* **Task to complete**:
Could you return every line of the records below that contains the word "timestamp"?
### Material to process ###
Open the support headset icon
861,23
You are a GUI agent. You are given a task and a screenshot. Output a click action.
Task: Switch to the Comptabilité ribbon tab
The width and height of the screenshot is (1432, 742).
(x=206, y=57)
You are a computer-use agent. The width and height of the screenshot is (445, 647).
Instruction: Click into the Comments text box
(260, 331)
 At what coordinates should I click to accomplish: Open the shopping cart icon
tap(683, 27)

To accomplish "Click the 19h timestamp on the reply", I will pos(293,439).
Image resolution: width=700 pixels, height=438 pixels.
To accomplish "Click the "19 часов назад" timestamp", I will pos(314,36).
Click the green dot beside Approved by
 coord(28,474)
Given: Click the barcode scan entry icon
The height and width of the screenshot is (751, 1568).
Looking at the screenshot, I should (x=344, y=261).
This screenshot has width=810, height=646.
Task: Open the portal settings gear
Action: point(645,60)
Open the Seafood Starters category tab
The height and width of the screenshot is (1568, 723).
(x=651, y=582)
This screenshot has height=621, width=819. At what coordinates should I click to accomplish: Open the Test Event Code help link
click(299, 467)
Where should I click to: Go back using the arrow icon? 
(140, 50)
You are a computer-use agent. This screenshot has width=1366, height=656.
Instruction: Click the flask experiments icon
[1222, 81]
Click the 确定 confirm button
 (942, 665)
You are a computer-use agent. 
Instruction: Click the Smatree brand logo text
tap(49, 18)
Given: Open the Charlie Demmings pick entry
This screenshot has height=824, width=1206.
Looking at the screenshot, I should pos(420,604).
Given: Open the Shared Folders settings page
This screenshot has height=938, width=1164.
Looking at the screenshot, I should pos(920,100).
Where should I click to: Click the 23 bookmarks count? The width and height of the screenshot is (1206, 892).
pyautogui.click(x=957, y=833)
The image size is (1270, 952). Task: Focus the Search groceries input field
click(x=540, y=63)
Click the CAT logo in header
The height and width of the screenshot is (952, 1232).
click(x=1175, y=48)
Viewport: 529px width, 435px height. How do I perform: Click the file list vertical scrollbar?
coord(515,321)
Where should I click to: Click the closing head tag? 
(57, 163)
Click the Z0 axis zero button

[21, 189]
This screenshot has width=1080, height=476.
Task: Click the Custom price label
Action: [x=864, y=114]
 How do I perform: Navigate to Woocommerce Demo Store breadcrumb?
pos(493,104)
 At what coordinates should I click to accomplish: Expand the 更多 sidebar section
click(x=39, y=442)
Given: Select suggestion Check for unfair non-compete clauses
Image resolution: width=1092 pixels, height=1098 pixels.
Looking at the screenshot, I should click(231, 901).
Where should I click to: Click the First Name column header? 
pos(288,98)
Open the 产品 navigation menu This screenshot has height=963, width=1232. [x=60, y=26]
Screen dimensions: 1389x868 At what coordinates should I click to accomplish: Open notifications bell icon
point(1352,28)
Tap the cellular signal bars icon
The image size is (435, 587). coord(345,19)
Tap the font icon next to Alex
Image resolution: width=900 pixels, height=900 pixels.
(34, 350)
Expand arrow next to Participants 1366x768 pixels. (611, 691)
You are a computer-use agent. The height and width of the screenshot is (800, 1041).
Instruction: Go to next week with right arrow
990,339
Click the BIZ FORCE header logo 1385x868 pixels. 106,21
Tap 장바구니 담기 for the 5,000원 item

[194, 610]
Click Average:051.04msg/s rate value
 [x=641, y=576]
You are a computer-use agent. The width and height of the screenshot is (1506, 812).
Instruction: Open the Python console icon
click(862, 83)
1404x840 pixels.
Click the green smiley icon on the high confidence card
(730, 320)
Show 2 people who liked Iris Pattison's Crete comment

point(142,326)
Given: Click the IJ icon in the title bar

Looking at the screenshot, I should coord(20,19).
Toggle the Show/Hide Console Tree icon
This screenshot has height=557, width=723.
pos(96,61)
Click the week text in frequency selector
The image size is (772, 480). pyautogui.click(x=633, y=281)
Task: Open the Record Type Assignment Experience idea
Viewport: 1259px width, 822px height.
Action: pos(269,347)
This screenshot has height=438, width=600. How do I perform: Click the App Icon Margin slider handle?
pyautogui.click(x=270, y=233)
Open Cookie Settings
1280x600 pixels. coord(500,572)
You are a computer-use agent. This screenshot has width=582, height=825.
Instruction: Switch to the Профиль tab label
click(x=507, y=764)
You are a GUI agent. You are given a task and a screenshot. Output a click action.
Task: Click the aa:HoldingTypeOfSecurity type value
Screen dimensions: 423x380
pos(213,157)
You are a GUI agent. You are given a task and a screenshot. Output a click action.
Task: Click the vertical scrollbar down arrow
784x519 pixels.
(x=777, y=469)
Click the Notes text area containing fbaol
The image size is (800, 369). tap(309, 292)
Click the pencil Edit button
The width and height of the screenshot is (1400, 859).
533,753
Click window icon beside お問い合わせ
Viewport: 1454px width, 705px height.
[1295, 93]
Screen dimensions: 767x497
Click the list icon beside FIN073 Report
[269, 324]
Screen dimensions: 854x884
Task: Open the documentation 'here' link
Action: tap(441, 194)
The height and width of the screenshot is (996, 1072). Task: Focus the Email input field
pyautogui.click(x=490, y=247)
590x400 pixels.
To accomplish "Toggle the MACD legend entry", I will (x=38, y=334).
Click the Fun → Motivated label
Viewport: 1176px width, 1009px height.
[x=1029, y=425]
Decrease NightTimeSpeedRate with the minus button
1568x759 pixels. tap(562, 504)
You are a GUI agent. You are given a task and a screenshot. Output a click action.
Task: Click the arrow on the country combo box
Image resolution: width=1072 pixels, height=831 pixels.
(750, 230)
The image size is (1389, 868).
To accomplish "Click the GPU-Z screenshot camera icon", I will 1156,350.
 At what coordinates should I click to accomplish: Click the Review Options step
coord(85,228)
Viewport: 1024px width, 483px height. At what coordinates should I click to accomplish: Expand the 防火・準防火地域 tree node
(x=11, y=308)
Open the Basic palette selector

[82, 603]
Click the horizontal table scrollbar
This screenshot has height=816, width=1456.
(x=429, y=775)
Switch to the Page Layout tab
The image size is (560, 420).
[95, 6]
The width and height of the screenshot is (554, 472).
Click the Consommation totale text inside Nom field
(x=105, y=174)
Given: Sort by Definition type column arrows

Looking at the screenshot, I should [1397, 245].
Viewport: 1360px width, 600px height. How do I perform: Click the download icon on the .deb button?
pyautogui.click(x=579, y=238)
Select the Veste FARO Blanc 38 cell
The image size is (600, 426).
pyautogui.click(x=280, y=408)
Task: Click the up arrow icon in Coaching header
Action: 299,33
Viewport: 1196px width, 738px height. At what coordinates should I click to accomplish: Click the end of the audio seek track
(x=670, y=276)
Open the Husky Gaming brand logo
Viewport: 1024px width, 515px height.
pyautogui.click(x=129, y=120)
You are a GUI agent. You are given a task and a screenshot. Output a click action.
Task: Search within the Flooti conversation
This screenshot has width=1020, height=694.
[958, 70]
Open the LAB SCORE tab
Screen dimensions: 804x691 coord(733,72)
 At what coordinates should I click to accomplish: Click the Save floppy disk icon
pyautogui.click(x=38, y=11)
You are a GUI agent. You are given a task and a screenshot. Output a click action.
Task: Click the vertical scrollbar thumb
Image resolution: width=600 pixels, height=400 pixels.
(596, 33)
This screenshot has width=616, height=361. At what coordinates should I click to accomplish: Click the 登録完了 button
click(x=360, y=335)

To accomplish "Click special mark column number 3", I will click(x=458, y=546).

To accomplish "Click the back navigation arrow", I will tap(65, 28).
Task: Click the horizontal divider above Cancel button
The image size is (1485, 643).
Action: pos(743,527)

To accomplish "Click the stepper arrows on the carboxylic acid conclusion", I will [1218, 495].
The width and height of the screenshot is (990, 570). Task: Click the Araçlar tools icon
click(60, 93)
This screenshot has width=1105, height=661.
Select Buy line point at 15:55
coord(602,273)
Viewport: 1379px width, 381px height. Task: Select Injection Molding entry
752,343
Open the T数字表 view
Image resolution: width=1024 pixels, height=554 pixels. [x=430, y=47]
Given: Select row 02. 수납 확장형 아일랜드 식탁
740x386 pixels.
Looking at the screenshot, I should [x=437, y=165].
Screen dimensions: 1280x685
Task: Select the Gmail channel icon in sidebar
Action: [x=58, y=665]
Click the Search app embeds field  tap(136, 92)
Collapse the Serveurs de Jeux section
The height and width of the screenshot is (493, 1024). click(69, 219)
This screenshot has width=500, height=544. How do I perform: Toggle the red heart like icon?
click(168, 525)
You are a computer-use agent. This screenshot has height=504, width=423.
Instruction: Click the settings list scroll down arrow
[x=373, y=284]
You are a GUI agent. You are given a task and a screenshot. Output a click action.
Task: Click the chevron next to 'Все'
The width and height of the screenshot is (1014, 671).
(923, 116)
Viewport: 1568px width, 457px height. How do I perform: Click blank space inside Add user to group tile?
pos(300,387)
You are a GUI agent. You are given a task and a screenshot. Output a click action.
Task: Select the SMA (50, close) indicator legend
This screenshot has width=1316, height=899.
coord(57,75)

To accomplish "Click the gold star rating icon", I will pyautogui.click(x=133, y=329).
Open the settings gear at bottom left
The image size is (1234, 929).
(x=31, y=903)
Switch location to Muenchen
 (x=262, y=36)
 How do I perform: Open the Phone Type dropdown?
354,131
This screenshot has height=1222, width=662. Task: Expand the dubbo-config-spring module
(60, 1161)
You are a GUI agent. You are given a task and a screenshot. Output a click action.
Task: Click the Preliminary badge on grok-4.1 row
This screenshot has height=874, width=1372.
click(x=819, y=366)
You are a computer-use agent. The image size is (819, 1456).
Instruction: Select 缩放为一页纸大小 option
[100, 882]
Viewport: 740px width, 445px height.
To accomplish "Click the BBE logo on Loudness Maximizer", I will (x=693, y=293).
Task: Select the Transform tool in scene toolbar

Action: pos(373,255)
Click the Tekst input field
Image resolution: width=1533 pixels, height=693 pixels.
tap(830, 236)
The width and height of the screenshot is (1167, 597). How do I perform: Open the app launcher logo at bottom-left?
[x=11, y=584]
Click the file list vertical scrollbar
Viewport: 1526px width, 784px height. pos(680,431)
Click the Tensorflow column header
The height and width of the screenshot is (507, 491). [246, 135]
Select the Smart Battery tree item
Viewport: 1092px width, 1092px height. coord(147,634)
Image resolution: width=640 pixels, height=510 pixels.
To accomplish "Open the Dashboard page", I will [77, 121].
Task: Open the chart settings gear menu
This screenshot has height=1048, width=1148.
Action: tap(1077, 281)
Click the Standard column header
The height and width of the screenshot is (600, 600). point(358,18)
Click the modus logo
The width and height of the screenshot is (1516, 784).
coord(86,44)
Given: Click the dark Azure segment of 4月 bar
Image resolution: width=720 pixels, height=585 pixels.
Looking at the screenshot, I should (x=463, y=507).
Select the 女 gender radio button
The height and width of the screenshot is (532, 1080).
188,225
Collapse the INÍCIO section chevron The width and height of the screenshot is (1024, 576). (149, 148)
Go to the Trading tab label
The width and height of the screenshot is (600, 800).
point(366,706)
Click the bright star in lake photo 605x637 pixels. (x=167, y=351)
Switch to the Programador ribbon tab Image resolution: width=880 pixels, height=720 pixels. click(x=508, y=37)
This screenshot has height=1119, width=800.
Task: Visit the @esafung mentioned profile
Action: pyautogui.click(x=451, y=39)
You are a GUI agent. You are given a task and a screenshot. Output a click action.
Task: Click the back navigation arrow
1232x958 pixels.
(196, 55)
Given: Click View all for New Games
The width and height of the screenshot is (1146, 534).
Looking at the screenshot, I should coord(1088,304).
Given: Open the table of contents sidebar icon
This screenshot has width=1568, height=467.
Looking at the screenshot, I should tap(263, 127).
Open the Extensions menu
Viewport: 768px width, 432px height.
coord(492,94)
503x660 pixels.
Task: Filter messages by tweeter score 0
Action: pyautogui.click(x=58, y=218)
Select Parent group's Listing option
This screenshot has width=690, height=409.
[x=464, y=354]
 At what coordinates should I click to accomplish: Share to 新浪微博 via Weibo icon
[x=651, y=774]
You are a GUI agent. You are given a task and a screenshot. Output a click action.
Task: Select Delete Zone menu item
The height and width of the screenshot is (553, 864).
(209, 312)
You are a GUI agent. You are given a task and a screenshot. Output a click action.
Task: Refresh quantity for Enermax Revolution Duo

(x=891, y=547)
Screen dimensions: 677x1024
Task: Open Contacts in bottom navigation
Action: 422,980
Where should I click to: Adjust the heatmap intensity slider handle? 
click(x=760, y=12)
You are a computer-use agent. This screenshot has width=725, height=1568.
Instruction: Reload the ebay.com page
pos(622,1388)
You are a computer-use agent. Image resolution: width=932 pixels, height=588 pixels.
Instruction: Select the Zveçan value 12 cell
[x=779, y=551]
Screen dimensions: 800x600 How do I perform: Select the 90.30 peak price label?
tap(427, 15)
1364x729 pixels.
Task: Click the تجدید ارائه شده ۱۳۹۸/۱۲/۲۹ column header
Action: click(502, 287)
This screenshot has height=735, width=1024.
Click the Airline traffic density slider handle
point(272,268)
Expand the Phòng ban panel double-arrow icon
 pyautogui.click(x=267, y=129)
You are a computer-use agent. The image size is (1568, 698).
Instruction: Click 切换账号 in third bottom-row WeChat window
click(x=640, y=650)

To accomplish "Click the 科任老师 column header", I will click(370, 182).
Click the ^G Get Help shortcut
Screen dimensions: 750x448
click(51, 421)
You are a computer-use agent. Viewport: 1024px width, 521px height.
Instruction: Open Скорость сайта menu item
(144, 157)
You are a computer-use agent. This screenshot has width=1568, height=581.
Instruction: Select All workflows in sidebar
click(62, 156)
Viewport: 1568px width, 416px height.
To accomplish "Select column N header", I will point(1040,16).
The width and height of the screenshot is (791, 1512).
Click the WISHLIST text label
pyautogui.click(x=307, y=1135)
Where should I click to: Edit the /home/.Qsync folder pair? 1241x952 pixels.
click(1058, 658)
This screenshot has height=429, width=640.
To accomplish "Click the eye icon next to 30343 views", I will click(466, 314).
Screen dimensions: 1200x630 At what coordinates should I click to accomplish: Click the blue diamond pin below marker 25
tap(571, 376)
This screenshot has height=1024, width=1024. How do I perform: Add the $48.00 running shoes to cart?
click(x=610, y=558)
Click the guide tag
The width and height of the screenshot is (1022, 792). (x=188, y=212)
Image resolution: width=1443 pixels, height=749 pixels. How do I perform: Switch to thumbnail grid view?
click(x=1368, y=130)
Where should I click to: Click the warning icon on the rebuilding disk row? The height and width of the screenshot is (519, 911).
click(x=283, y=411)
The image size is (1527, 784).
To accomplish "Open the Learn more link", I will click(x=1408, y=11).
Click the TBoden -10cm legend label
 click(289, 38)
###
* **Answer to this problem**:
To accomplish "Click the 19h timestamp on the reply", I will pos(293,439).
To accomplish "Click the "19 часов назад" timestamp", I will pos(314,36).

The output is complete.